Recommendations to farmers:

• Empower farmers to implement aflatoxin prevention and control measures, including:

- Conduct regular inspections of whole grains (especially maize, sorghum, rice) and nuts such as peanuts, which are commonly contaminated with aflatoxins. 

- Discard any items that show signs of mould. 

- Avoid causing damage to grains during drying and storage, as damaged grains are more prone to fungal invasion and mycotoxin contamination. 

- Store grains properly in dry and well-aerated storage facilities.

Recommendations to the public:

• Raise public awareness about aflatoxin prevention and control through effective communication, including: 

- Purchase grains and nuts as fresh as possible.

- Ensure proper storage of food, keeping it free from insects, dry, and not exposed to excessive warmth. 

- Minimize the time interval between purchase and consumption of food products.

- Encourage a diverse diet, which not only reduces mycotoxin exposure but also improves overall nutrition.

Recommendations to local authorities: 

- Demonstrate the political will to address the issue of aflatoxin exposure. 

- Disseminating information on proper storage, handling, and processing techniques.

- Strengthen the coverage of the hepatitis B vaccination program to reduce the prevalence of the virus, as it can compound the effects of aflatoxin exposure and contribute to cancer development. 

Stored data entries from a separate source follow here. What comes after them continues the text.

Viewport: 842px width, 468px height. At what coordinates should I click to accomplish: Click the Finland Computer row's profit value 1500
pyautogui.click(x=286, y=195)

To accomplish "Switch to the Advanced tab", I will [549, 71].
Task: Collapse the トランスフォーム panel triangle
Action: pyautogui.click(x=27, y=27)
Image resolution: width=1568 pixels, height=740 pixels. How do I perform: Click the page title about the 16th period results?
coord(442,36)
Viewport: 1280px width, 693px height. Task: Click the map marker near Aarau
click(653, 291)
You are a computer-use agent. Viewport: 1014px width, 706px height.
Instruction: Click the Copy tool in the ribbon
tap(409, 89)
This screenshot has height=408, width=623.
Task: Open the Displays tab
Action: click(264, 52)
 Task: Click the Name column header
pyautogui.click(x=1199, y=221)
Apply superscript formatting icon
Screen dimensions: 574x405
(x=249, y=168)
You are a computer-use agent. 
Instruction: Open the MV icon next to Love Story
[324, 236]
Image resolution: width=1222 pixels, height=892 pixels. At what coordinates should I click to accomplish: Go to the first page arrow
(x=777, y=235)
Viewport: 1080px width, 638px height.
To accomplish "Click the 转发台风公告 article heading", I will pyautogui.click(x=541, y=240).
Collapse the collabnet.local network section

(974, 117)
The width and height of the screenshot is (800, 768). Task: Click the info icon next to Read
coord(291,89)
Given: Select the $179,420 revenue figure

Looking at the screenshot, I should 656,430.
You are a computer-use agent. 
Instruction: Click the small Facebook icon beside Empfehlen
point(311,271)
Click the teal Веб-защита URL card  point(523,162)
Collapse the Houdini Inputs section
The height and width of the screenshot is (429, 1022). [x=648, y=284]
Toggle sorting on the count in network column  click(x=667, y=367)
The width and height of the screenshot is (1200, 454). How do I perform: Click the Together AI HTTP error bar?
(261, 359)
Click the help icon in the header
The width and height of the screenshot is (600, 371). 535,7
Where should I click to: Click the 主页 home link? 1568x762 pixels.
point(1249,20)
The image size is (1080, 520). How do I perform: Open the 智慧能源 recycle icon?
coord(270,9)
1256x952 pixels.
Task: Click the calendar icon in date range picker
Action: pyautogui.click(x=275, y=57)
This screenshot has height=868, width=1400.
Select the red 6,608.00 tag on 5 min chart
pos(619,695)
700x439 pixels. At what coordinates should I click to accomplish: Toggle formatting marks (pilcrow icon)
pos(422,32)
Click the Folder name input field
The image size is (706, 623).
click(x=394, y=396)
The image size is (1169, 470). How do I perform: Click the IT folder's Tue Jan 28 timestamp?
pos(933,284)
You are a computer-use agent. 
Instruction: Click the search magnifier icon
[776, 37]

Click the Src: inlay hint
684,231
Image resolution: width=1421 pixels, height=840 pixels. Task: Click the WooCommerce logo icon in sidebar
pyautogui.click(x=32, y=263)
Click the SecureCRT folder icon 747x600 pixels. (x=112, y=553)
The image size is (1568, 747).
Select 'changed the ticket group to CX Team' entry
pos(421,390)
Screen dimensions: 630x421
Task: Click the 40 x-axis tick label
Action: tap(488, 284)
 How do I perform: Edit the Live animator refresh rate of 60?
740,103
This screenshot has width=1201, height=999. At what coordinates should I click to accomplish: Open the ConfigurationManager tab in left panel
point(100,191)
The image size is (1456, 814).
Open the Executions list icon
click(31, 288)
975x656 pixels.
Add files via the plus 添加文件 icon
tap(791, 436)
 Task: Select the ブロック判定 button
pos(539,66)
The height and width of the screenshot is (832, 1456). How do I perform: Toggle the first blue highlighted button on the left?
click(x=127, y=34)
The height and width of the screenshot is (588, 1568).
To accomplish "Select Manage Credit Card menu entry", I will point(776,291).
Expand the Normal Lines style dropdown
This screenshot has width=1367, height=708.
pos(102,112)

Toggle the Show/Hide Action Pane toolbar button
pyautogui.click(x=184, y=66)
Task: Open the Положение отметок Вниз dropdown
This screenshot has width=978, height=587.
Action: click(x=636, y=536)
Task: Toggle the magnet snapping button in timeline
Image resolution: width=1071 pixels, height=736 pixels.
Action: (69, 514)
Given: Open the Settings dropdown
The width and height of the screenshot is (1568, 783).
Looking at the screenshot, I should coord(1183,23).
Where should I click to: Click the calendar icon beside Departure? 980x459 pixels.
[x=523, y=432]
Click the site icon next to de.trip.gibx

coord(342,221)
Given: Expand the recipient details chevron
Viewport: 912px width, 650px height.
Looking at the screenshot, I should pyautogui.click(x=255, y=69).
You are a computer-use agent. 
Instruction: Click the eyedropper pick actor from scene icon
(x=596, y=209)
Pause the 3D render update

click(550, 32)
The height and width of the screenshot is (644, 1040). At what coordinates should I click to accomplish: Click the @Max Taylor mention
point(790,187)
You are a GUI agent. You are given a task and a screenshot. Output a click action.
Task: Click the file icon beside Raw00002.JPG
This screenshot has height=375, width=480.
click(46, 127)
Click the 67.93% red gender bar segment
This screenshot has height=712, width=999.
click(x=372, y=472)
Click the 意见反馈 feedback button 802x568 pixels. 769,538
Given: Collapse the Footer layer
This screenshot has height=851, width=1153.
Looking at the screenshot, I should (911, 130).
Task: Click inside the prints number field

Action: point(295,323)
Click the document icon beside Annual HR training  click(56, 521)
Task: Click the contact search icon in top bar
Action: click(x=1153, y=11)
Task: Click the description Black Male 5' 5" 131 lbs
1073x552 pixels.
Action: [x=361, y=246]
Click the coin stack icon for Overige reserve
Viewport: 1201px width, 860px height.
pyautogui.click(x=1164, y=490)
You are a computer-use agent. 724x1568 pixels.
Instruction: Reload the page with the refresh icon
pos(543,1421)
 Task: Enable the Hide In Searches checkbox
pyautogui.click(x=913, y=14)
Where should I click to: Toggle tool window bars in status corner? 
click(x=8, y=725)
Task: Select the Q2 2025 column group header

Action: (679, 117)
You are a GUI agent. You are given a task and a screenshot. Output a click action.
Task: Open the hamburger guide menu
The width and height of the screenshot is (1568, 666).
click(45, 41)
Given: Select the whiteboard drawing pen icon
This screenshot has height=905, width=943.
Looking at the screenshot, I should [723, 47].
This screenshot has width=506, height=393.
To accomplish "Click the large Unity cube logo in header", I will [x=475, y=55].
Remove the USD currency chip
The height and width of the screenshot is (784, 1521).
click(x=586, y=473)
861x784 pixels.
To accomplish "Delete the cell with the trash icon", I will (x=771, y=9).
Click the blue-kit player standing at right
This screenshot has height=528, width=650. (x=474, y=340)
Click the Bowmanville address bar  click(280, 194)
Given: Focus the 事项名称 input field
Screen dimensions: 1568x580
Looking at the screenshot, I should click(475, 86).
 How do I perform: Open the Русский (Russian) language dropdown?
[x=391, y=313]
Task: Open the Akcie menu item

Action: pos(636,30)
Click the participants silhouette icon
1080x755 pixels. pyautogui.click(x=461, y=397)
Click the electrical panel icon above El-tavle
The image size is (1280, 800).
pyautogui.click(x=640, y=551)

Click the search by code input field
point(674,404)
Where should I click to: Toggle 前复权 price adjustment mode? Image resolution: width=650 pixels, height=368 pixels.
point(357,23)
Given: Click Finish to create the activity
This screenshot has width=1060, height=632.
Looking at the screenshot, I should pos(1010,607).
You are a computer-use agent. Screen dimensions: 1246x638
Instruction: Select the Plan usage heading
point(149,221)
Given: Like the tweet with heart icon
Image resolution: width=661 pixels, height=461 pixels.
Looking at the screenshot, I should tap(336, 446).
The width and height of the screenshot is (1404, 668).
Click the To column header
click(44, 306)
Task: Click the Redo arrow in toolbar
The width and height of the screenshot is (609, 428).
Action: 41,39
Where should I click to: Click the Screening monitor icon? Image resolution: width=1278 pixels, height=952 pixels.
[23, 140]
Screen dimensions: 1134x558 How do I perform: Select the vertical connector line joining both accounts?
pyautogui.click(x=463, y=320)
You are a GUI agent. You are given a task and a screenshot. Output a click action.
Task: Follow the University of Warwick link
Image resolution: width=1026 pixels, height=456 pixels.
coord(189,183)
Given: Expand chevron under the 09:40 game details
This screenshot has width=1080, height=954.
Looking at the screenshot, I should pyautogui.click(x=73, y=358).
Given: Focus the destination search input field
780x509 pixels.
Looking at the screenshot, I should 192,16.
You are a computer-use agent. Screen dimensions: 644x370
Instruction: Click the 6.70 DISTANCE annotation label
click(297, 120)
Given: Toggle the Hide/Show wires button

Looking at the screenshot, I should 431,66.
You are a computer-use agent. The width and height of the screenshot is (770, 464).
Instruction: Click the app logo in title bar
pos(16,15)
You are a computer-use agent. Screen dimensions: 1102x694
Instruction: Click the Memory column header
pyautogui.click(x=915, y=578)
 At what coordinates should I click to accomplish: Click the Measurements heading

- Support the development and accreditation of laboratories at the national level for mycotoxin testing. 

- Enforce regulations to ensure that the concentration of aflatoxins in traded foods is minimized and comply with the globally recognized standards. 

- Promote the use of crop varieties with a lower risk of aflatoxin contamination. 

- Ensure the implementation of refining processes to eliminate aflatoxins from edible oils. Additionally, authorities should conduct regular inspections and testing of edible oils to check for aflatoxin levels. If oil samples exceed the maximum limits, they are considered unsafe for consumption and are removed from the market.

Recommendations to scientific communities: 

- Conduct epidemiological studies to identify the risk factors for HCC in Sudan, as there is a limited amount of research in this field. 

- Perform more research to investigate the dietary habits, farming methods, food storage conditions, and environmental factors that can decrease the risk of aflatoxin exposure in Sudan. 

- Develop affordable and accessible methods for detecting aflatoxin contamination.

- Gain a better understanding of the true cost of aflatoxin contamination, as this information can potentially drive policy changes and a shift in attitudes toward the issue.

Conclusion

Sudan is witnessing an increasing incidence of HCC, possibly due to food contamination by aflatoxins. Further research is crucial to provide evidence for taking policy action. The results obtained from such studies would provide policymakers with valuable evidence to develop a control programme for HCC in the Sudan that is based on scientific evidence. Additionally, there is a high need for a comprehensive aflatoxin control programme that raises awareness about the disease and prompts the government, regulatory bodies, and the food industry to establish and enforce strict guidelines and standards to combat aflatoxin contamination. The ultimate goal is to reduce the impact of this life-threatening disease on the populations.